The Westlake Village-based network of online real estate sites was sitting pretty with cash and equivalents of $284 million at the end of the first quarter. But it has burned through $213 million by Sept. 30, leaving $71 million in its coffers.

That’s a problem for a company that posted $94 million in sales and administrative expenses in the third quarter, is sitting on $410 million in liabilities and faces a huge decline in advertising revenues.

Adding to Homestore’s balance sheet challenges is a $650 million to $950 million charge it may take in the fourth quarter due to reduced valuations of recent acquisitions.

When the company announced on Nov. 2 that advertising revenue would account for just 10 percent of its projected $100 million in revenues in the fourth quarter, the market responded by trashing its stock, which bottomed out at $2.28 a share, down from a 52-week high of $37. As of late last week, the stock was trading at $3.
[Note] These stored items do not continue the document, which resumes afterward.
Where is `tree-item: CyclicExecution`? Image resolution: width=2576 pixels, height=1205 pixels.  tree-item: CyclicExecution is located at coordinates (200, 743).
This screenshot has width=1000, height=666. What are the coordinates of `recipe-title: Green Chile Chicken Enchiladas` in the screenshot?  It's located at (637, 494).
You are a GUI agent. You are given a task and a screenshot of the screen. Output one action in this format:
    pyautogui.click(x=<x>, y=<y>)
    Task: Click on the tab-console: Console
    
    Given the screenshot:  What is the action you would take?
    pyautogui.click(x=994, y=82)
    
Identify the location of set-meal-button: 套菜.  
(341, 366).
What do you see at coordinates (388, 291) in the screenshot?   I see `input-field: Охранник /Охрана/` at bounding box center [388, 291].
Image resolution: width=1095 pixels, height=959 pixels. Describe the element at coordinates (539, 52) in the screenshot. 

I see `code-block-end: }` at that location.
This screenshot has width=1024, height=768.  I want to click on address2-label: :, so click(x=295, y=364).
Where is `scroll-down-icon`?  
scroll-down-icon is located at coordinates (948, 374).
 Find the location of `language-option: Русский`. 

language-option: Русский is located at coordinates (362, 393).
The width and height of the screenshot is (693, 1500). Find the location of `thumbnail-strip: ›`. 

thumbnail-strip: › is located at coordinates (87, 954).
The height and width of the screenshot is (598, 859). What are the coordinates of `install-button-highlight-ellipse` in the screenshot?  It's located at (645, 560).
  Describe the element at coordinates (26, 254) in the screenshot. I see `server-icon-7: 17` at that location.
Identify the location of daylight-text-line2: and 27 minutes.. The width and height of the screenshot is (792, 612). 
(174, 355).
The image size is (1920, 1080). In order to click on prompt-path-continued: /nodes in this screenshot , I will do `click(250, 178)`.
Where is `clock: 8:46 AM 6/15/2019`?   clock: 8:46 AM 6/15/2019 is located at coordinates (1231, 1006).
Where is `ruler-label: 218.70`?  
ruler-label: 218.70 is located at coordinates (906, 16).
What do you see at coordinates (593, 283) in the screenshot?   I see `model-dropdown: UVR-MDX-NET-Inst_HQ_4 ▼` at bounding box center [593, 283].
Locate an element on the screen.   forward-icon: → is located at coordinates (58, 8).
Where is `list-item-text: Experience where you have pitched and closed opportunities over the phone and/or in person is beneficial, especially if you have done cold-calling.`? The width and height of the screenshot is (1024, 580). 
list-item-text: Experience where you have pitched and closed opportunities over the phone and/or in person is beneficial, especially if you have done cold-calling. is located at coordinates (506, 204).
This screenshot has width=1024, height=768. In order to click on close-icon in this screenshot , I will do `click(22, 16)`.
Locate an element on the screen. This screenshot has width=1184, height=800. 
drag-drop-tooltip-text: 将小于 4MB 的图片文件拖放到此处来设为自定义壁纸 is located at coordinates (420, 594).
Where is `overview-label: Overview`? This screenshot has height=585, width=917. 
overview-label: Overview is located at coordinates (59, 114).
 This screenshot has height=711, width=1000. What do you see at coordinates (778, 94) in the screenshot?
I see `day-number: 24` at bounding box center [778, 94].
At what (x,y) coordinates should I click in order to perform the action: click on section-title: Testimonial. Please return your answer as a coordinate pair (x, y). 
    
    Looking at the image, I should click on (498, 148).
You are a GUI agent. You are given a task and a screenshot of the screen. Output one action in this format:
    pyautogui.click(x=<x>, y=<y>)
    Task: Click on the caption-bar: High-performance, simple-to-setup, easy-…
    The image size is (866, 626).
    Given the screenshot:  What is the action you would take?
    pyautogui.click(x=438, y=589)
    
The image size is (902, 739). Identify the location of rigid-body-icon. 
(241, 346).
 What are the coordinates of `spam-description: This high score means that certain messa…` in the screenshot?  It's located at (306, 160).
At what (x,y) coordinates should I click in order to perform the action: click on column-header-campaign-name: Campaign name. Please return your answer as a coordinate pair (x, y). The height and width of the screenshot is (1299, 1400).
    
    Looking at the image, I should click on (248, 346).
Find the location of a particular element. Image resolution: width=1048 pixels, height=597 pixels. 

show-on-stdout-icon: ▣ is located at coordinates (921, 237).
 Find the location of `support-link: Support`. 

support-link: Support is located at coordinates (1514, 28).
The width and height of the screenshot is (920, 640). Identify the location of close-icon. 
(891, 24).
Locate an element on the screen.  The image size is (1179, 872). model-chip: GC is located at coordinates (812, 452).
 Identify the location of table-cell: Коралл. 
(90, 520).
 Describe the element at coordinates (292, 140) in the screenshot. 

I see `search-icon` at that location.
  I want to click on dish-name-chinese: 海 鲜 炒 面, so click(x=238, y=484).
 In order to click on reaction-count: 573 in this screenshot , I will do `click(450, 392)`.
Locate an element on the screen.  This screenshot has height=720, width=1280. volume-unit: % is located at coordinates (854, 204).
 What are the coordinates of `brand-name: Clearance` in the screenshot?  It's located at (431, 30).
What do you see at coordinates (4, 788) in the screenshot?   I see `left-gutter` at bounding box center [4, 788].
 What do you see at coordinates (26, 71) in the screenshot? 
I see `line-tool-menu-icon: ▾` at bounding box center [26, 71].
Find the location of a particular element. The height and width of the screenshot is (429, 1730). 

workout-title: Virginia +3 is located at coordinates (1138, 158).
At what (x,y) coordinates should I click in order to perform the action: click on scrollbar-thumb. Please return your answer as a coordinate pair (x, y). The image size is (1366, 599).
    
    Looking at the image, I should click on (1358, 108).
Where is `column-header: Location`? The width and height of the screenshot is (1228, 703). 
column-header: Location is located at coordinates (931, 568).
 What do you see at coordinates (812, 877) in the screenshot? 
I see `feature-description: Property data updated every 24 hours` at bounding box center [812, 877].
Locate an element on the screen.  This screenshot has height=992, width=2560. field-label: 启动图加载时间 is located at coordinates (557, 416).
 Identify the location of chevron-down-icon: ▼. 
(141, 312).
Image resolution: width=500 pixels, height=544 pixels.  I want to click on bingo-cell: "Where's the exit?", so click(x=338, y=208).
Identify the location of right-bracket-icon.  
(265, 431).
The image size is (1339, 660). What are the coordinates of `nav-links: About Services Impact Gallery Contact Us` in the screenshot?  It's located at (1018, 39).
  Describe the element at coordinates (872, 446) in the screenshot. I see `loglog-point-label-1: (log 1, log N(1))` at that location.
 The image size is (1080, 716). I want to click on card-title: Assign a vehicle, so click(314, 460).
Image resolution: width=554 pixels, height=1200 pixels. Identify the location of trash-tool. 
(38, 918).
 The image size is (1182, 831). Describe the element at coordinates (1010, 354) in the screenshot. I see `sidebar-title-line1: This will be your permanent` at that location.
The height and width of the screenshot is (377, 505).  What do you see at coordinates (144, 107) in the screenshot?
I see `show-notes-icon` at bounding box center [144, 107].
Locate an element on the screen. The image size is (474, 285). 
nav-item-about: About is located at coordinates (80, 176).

“They did not have as keen an understanding of their advertising fundamentals as one might have hoped,” said Lanny Baker, an analyst for Salomon Smith Barney.

Homestore.com officials declined comment, but they have responded to the cash crunch on Oct. 25 by announcing the elimination of 700 jobs, 20 percent of its workforce.

Job cuts and other cost saving measures may stem the tide, but looming over the company is a potentially crippling obligation to AOL, the result of a deal struck more than a year ago.

Under the terms of the agreement, Homestore has to hand over 2.3 million shares, with a guaranteed closing price of $68.50, to AOL in April 2003.

The agreement contains a “make good” provision in which Homestore guaranteed AOL it would pay the difference in cash if its shares are below that level.

Homestore’s reduced cash position and depressed market cap which now stands at $386 million handcuffs the company from making any major acquisitions. And given its reduced revenue expectations and the fact that it burned through $10 million last quarter alone, a cash crunch could develop just as their first AOL bill is due.

On Nov. 15, Homestore said it would seek to get out of this deal by seeking arbitration against AOL, claiming that the multimedia giant has not directed enough online traffic to Homestore’s sites.

Homestore.com reported a net loss of $106.6 million (96 cents per diluted share) for the third quarter ended Sept. 30, compared to a loss of $27.1 million (33 cents) in the like year-earlier quarter. Third quarter revenues were $116.1 million, vs. $86.9 million in the third quarter of 2000. Third quarter figures are based on generally accepted accounting principals, not pro forma numbers.

The company had been on a buying spree all year, with purchases ranging from the $3.5 million acquisition of Homebid.com to the $757 million stock purchase of Move.com from Cendant Corp. in February.

The acquisitions further cemented Homestore.com’s position as the dominant Web site for residential real estate. In fact, the company’s partnership with the National Association of Realtors in ownership of the site Realtor.com triggered antitrust inquiries by the U.S. Justice Department in April 2000. The case was dropped last July.

At that point, the stock was trading at $36 a share, a far cry from its all-time high of $121 in January 2000, but still maintaining a steady level over the previous nine months.

Problems began in the third quarter, when, after second quarter results revealed a $34 million net cash loss from operations and a $108 million drop in overall cash balance, a number of brokers downgraded the stock.